> _Problem details_:
Output the listing below verbatim, from its first line to its last.

> _Record extracts_:
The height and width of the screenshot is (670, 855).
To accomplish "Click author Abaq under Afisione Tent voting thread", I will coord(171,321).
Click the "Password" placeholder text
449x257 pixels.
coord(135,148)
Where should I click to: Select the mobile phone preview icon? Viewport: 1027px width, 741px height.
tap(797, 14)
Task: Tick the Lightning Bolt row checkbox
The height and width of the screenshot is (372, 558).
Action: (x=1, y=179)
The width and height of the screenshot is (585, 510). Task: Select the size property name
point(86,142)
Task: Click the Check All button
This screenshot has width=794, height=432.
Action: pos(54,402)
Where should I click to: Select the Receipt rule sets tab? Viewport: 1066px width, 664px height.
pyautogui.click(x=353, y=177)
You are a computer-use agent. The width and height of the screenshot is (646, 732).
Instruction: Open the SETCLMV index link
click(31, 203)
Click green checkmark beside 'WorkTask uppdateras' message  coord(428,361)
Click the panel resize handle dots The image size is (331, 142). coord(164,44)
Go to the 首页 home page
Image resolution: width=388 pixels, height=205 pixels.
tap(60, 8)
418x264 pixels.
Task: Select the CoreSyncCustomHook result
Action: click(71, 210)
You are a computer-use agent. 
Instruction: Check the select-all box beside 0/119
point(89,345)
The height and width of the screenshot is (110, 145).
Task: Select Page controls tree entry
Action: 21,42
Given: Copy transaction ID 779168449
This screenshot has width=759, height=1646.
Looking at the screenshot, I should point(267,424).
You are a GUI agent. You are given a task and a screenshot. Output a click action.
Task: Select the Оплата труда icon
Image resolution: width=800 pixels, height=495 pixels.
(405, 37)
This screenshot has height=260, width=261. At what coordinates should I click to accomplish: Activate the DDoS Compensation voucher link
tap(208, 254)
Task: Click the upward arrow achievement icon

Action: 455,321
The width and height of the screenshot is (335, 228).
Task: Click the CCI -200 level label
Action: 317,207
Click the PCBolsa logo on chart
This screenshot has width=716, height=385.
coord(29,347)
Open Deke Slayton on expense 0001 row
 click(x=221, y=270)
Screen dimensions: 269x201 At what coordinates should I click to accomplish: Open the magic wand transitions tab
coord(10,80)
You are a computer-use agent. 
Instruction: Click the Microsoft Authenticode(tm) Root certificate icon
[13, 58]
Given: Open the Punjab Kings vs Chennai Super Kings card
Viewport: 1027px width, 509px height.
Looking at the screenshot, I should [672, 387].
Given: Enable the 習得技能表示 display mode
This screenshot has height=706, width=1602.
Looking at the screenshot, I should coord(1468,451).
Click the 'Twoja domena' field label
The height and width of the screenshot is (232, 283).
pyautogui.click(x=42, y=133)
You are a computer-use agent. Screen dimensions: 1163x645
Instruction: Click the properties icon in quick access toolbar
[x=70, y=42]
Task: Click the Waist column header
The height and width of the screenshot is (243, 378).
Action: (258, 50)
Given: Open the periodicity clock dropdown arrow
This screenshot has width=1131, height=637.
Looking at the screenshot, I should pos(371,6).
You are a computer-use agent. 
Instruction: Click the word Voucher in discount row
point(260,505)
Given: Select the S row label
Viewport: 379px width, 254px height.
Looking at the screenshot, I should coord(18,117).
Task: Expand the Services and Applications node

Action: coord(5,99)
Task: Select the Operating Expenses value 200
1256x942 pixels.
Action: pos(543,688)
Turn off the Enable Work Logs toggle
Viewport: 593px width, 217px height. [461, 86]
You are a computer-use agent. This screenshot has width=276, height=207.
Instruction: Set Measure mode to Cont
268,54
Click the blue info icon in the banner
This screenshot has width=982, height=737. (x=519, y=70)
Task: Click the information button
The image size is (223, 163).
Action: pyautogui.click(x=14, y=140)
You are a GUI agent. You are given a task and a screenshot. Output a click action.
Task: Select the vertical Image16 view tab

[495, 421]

> _Task answer_:
The height and width of the screenshot is (670, 855).
To accomplish "Click author Abaq under Afisione Tent voting thread", I will coord(171,321).
Click the "Password" placeholder text
449x257 pixels.
coord(135,148)
Where should I click to: Select the mobile phone preview icon? Viewport: 1027px width, 741px height.
tap(797, 14)
Task: Tick the Lightning Bolt row checkbox
The height and width of the screenshot is (372, 558).
Action: (x=1, y=179)
The width and height of the screenshot is (585, 510). Task: Select the size property name
point(86,142)
Task: Click the Check All button
This screenshot has width=794, height=432.
Action: pos(54,402)
Where should I click to: Select the Receipt rule sets tab? Viewport: 1066px width, 664px height.
pyautogui.click(x=353, y=177)
You are a computer-use agent. The width and height of the screenshot is (646, 732).
Instruction: Open the SETCLMV index link
click(31, 203)
Click green checkmark beside 'WorkTask uppdateras' message  coord(428,361)
Click the panel resize handle dots The image size is (331, 142). coord(164,44)
Go to the 首页 home page
Image resolution: width=388 pixels, height=205 pixels.
tap(60, 8)
418x264 pixels.
Task: Select the CoreSyncCustomHook result
Action: click(71, 210)
You are a computer-use agent. 
Instruction: Check the select-all box beside 0/119
point(89,345)
The height and width of the screenshot is (110, 145).
Task: Select Page controls tree entry
Action: 21,42
Given: Copy transaction ID 779168449
This screenshot has width=759, height=1646.
Looking at the screenshot, I should point(267,424).
You are a GUI agent. You are given a task and a screenshot. Output a click action.
Task: Select the Оплата труда icon
Image resolution: width=800 pixels, height=495 pixels.
(405, 37)
This screenshot has height=260, width=261. At what coordinates should I click to accomplish: Activate the DDoS Compensation voucher link
tap(208, 254)
Task: Click the upward arrow achievement icon

Action: 455,321
The width and height of the screenshot is (335, 228).
Task: Click the CCI -200 level label
Action: 317,207
Click the PCBolsa logo on chart
This screenshot has width=716, height=385.
coord(29,347)
Open Deke Slayton on expense 0001 row
 click(x=221, y=270)
Screen dimensions: 269x201 At what coordinates should I click to accomplish: Open the magic wand transitions tab
coord(10,80)
You are a computer-use agent. 
Instruction: Click the Microsoft Authenticode(tm) Root certificate icon
[13, 58]
Given: Open the Punjab Kings vs Chennai Super Kings card
Viewport: 1027px width, 509px height.
Looking at the screenshot, I should [672, 387].
Given: Enable the 習得技能表示 display mode
This screenshot has height=706, width=1602.
Looking at the screenshot, I should coord(1468,451).
Click the 'Twoja domena' field label
The height and width of the screenshot is (232, 283).
pyautogui.click(x=42, y=133)
You are a computer-use agent. Screen dimensions: 1163x645
Instruction: Click the properties icon in quick access toolbar
[x=70, y=42]
Task: Click the Waist column header
The height and width of the screenshot is (243, 378).
Action: (258, 50)
Given: Open the periodicity clock dropdown arrow
This screenshot has width=1131, height=637.
Looking at the screenshot, I should pos(371,6).
You are a computer-use agent. 
Instruction: Click the word Voucher in discount row
point(260,505)
Given: Select the S row label
Viewport: 379px width, 254px height.
Looking at the screenshot, I should coord(18,117).
Task: Expand the Services and Applications node

Action: coord(5,99)
Task: Select the Operating Expenses value 200
1256x942 pixels.
Action: pos(543,688)
Turn off the Enable Work Logs toggle
Viewport: 593px width, 217px height. [461, 86]
You are a computer-use agent. This screenshot has width=276, height=207.
Instruction: Set Measure mode to Cont
268,54
Click the blue info icon in the banner
This screenshot has width=982, height=737. (x=519, y=70)
Task: Click the information button
The image size is (223, 163).
Action: pyautogui.click(x=14, y=140)
You are a GUI agent. You are given a task and a screenshot. Output a click action.
Task: Select the vertical Image16 view tab

[495, 421]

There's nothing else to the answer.